Thursday, October 8, 2009

Kubrick's Homeland Security

Stanley Kubrick: A Biography, authored by cinema scholar Vincent LoBrutto, thoroughly examines the career of the high school photography buff who became the world-renowned director of Spartacus, Dr. Strangelove, 2001 and other classic films.

In the mid-60s, in search of a more civil and private environment, Kubrick moved his family to London permanently, where he lived and worked and lived first in a luxury apartment and then in a large country estate on the outskirts of town. In general, Kubrick--the reclusive "relentless perfectionist"--felt he could exercise more creative control over his filmmaking in the UK rather than in New York or Hollywood. England also allowed him to make movies more cheaply.

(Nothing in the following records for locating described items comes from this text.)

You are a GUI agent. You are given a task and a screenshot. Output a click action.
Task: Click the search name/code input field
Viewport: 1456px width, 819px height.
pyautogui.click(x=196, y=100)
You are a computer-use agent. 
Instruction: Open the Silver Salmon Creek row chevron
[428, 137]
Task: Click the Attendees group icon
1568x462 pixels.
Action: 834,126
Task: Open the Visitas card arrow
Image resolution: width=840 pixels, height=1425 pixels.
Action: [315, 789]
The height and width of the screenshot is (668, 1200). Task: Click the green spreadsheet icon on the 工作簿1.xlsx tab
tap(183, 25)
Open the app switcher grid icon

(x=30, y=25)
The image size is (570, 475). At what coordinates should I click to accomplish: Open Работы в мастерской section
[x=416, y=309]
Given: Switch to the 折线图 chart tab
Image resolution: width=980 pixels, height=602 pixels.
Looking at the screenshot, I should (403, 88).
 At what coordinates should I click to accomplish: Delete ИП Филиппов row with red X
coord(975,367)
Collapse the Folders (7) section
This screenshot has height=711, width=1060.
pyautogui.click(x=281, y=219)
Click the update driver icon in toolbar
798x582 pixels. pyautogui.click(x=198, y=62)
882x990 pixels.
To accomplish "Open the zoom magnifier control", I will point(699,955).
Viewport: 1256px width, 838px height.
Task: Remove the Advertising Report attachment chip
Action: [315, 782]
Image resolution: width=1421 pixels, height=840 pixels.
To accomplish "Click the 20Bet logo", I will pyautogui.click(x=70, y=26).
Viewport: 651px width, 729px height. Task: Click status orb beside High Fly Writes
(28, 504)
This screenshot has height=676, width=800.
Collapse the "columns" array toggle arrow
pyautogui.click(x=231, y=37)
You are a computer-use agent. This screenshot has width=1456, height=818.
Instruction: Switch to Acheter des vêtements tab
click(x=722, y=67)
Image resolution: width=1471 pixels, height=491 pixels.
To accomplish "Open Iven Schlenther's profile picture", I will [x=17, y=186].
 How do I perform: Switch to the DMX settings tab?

In the book, Kubrick's wife Christiane (who appeared in the final scene of Paths of Glory singing in the tavern to French troops) is quoted as follows:
We lived on Central Park West [in NYC] at 84th Street. I began to get used to seeing the streets white with smashed Coke bottles, to seeing police taking the children to school. In the shops, roughs would just slouch and sprawl across the doorways so you'd have to step over them as if it was quite normal. The women were harsh, too. You just got elbowed out of the way by them. The terrible danger was going home and taking it out on somebody weaker like a child. Just like the animal kingdom. New York did something to me. Before we went there we thought that Americans who complained about the schools and the atmosphere were just right-wing creeps, but of course they had a point.
Many years later, New York City experienced a profound renaissance thanks to the effective policing methods introduced by the Giuliani administration. On the other hand, London now faces an increasing rate of street crime. Ironically, back in the day, some claimed that Kubrick's A Clockwork Orange (1971) inspired violent copycat behavior--causing Kubrick to pull the film from circulation in his adopted country.